I access the result page via the 'inspect' feature of Chrome:
To get a split pane where every element in the page rendering is reachable as it's HTML counterpart:
Now, I am interested in parsing specific tags with an attribute that has a "entry-price" substring in it.
As you can understand, every record of the cars found, has a price <span>
element in it, with the price info embedded in it.
I am making the case for the price, it is very similar for other properties of each and every record returned by the search.

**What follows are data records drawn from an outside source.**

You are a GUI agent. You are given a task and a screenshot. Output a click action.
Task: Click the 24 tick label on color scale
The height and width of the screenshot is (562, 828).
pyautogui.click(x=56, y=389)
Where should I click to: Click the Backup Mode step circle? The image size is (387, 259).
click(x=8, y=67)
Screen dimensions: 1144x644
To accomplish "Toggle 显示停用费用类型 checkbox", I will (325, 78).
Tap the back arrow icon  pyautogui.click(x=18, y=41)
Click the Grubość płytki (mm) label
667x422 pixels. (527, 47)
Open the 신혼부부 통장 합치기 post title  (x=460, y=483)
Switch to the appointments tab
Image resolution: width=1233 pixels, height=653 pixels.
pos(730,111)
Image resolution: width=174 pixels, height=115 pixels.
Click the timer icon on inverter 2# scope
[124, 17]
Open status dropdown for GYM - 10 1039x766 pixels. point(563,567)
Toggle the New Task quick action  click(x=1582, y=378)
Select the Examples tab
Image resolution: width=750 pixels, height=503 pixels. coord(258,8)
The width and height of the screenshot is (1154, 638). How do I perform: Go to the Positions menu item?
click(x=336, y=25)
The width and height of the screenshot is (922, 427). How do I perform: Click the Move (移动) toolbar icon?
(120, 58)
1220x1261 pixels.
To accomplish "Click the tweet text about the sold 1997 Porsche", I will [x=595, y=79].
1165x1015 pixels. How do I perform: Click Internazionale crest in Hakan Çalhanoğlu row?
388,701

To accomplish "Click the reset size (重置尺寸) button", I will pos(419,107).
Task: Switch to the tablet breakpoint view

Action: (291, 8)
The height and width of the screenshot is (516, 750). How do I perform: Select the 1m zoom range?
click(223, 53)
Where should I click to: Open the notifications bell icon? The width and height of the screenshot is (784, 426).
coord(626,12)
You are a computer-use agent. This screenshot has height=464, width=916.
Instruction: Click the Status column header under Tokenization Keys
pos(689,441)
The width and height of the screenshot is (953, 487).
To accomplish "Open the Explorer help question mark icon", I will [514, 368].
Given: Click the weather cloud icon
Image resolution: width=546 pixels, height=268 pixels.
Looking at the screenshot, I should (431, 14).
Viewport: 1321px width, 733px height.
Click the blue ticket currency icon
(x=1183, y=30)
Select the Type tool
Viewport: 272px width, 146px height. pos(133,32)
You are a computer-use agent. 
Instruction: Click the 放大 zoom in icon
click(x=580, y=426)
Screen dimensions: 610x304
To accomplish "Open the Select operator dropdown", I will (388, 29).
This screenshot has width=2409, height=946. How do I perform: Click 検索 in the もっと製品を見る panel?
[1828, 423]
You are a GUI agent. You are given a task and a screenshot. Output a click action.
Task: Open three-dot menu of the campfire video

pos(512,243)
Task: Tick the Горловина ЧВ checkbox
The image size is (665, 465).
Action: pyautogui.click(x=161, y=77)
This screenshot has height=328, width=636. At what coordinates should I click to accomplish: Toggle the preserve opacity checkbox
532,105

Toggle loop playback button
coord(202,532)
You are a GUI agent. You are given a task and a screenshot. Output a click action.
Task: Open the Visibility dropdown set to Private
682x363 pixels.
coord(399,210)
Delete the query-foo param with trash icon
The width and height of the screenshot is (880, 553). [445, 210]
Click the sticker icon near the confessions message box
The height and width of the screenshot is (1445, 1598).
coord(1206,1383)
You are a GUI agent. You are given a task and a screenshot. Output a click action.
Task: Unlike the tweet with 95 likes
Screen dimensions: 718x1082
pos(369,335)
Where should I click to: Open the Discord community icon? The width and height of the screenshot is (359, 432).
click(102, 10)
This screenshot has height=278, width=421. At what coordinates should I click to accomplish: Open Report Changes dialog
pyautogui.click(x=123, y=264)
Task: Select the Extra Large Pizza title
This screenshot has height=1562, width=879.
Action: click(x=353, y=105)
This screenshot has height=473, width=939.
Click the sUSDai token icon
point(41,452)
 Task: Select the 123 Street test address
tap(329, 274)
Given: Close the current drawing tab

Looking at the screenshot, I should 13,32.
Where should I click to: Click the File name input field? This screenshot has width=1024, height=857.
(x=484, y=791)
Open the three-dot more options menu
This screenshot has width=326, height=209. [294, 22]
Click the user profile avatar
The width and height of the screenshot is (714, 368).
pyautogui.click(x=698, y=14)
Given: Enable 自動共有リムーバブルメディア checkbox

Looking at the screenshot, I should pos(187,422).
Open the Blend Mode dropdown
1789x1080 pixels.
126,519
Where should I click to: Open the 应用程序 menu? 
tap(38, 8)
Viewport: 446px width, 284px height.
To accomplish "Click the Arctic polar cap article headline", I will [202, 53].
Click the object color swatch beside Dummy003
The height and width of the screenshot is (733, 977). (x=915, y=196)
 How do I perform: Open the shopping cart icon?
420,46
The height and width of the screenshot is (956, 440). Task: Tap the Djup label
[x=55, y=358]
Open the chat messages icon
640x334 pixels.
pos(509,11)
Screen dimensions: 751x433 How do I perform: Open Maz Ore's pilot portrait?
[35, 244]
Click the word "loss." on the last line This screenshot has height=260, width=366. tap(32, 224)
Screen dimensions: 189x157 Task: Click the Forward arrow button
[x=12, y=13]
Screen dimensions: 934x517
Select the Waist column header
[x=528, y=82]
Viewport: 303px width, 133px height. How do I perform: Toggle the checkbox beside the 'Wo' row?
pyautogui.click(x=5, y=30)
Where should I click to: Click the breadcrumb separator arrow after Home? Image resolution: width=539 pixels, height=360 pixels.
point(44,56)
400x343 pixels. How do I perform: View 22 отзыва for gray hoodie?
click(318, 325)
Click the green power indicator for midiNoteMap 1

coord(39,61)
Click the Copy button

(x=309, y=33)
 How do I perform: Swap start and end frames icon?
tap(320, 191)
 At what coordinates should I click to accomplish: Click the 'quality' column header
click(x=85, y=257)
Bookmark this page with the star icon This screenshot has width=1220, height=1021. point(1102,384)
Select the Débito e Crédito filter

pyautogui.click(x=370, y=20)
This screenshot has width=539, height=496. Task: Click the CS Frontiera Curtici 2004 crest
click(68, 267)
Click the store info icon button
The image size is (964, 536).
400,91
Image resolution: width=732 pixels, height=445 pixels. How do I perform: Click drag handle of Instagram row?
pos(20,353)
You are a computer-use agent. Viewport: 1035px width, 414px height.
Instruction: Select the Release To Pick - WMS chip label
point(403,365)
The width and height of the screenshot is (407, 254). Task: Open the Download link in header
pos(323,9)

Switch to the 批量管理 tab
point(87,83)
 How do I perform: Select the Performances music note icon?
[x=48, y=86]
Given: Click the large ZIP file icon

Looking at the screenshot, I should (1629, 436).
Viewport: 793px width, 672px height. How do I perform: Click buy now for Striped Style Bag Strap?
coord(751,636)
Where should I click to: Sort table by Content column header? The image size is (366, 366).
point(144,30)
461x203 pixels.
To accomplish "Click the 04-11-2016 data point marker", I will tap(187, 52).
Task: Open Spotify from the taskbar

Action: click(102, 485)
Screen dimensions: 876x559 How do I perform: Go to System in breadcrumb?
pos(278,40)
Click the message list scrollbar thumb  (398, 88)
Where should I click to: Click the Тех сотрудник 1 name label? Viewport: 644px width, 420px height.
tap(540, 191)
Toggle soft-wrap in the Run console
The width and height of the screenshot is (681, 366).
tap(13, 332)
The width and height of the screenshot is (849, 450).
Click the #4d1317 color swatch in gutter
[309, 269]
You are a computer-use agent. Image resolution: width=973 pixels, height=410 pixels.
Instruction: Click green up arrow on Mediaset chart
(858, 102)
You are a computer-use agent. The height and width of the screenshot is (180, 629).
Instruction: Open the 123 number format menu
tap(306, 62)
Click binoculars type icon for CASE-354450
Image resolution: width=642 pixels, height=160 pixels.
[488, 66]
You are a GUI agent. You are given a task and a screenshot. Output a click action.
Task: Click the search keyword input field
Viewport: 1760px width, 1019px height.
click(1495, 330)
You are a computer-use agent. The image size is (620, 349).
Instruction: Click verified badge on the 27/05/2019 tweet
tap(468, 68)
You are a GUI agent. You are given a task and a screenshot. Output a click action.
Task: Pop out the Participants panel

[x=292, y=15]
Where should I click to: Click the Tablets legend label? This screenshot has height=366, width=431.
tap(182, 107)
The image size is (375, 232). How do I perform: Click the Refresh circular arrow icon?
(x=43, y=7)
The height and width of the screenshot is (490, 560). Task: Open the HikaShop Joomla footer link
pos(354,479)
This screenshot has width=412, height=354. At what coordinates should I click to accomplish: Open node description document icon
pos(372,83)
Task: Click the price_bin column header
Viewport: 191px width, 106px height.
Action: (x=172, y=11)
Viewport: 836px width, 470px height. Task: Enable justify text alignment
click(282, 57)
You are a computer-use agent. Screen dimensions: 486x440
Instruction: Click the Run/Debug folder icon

This specific page has 86 results, and the <span>
elements with that specific data-testid
attribute value are also 86, at least in this view:
The 'interesting' thing is that when I saved the HTML of the page I could see far less tags with those characteristics above: actually, only 5. To reduce the margin for error, I just used the function 'view source' for the HTML page.
There, to my great surprise, a simple text search on 'entry-price' only returns 5 items!!
Here's the full link, if you want to try for yourself: https://www.willhaben.at/iad/gebrauchtwagen/auto/gebrauchtwagenboerse?ENGINE/FUEL=100001&WHEEL_DRIVE=3&EQUIPMENT=11&sort=3&CAR_MODEL/MAKE=1042&sfId=e7ce8b54-db41-419b-a7e2-edd5f23501eb&isNavigation=true&CAR_MODEL/MODEL=1774&rows=100&page=2&YEAR_MODEL_FROM=2018&YEAR_MODEL_TO=2021
(it's actually the 2nd page of a 186 total results, 100 results per page)
I'm wondering how is that possible? I cannot understand it at all.
BTW, the reason I tried by visualizing the source is that I had a small python
script in place - using BeautifulSoup
- to parse the saved HTML and extract what I needed. It worked just fine with another search, but this one is giving me extra headaches.